> [ACTION ITEM]
Leave out the pictures and output the data verbatim.

(SOURCE RECORDS)

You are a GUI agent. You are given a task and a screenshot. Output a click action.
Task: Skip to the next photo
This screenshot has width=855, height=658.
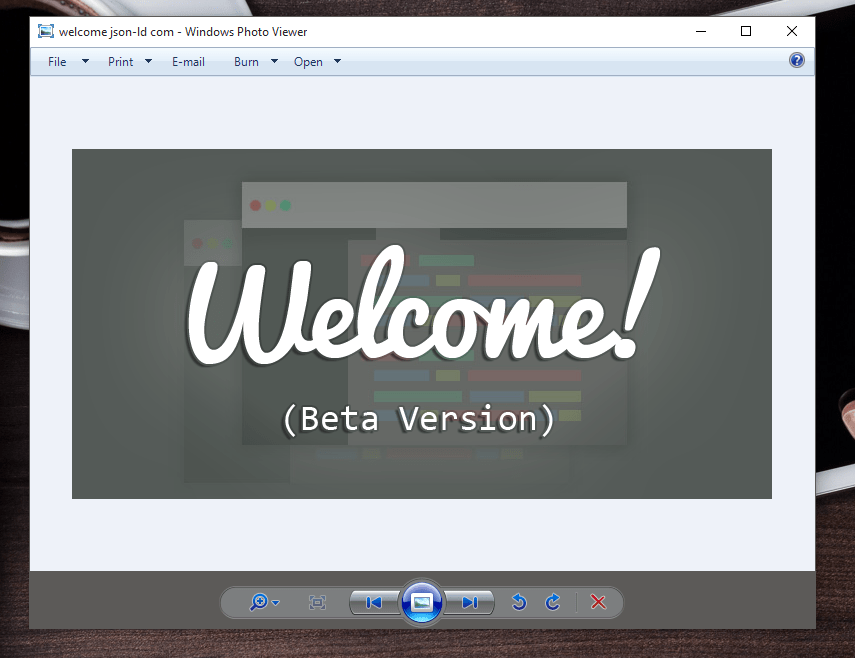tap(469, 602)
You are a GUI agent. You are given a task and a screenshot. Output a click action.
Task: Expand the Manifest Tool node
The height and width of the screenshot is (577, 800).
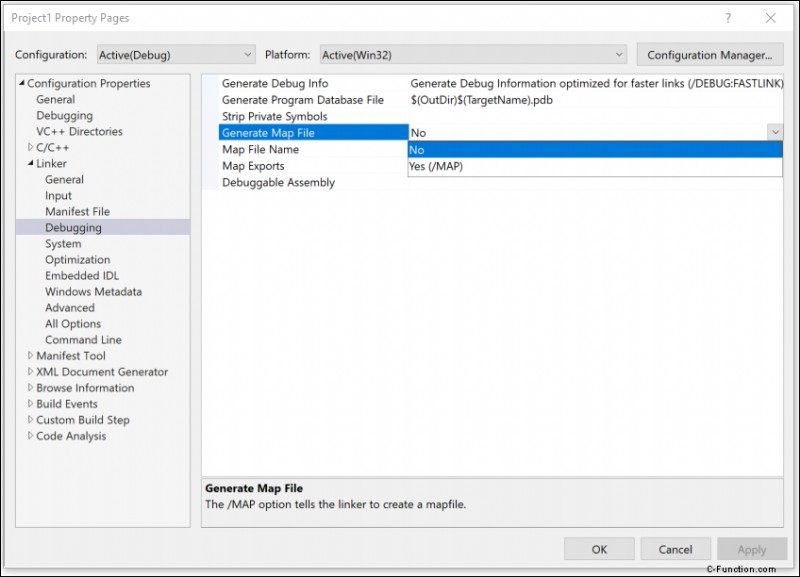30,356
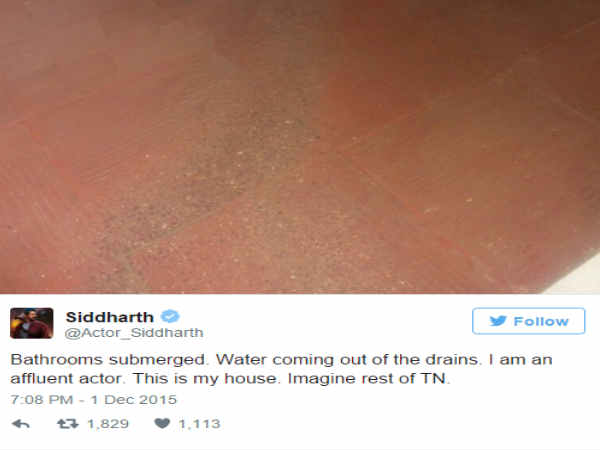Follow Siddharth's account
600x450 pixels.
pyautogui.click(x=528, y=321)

(End SOURCE RECORDS)

> [RESULT]
You are a GUI agent. You are given a task and a screenshot. Output a click action.
Task: Skip to the next photo
This screenshot has width=855, height=658.
tap(469, 602)
You are a GUI agent. You are given a task and a screenshot. Output a click action.
Task: Expand the Manifest Tool node
The height and width of the screenshot is (577, 800).
30,356
Follow Siddharth's account
600x450 pixels.
pyautogui.click(x=528, y=321)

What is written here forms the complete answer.